Answer

**step1** Understanding the concept of an inverse function

As a mathematician, I understand that an inverse function, denoted as $$f^{-1}(x)$$, serves to reverse the action of an original function, $$f(x)$$. If $$f(x)$$ takes an input and produces an output, then $$f^{-1}(x)$$ takes that output and returns the original input.
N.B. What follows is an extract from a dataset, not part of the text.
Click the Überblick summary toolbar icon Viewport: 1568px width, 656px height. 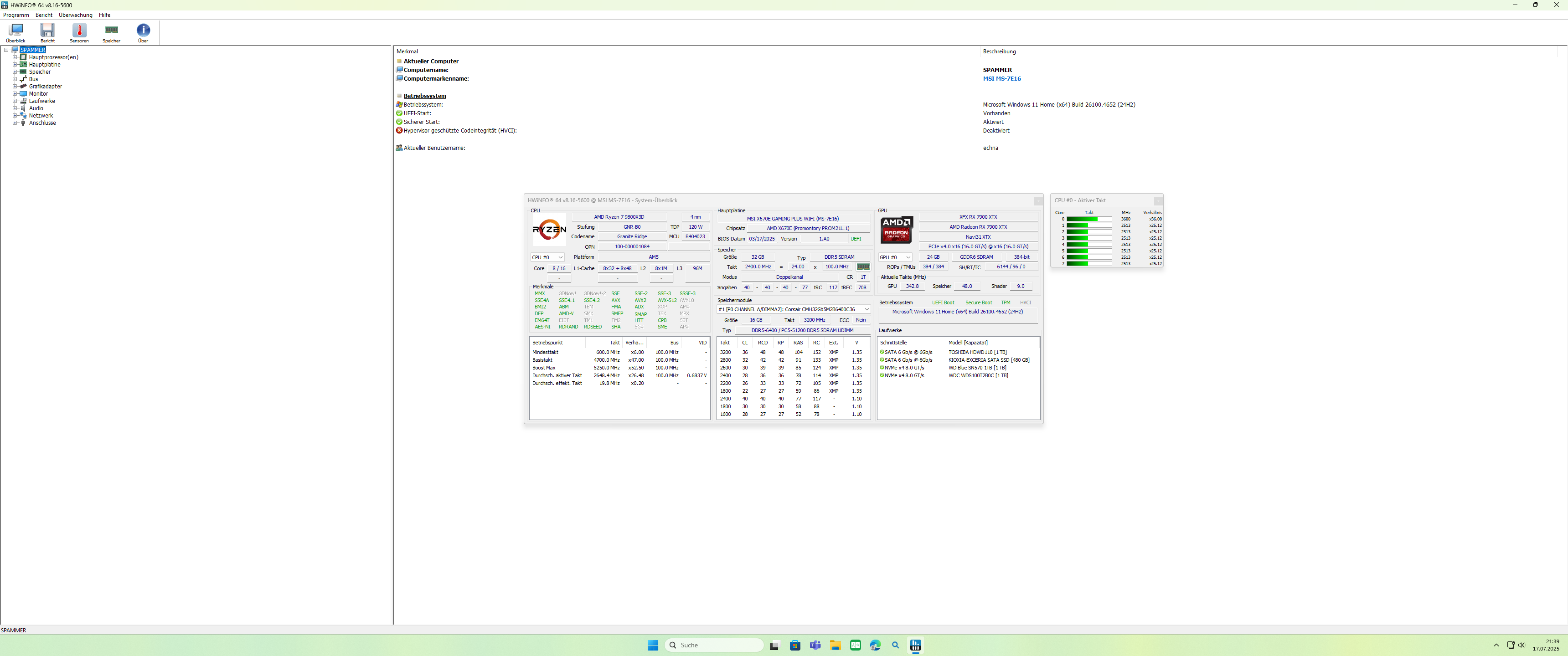click(16, 31)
It's like finding the set of operations that "undo" what the original function did.

**step2** Analyzing the operations in the given function

The given function is $$f(x) = \frac{1}{4}x + 3$$. To understand its inverse, let us break down the sequence of operations performed on the input, $$x$$:
First, the input value $$x$$ is multiplied by the fraction $$\frac{1}{4}$$.
Second, the number $$3$$ is added to the result obtained from the multiplication.

**step3** Determining the inverse operations in reverse order

To find the inverse function, we must perform the inverse of each operation from the original function, but in the reverse order of how they were applied.
The last operation performed by $$f(x)$$ was adding $$3$$. The inverse operation of adding $$3$$ is subtracting $$3$$.
The first operation performed by $$f(x)$$ was multiplying by $$\frac{1}{4}$$. The inverse operation of multiplying by $$\frac{1}{4}$$ is dividing by $$\frac{1}{4}$$, which is equivalent to multiplying by $$4$$.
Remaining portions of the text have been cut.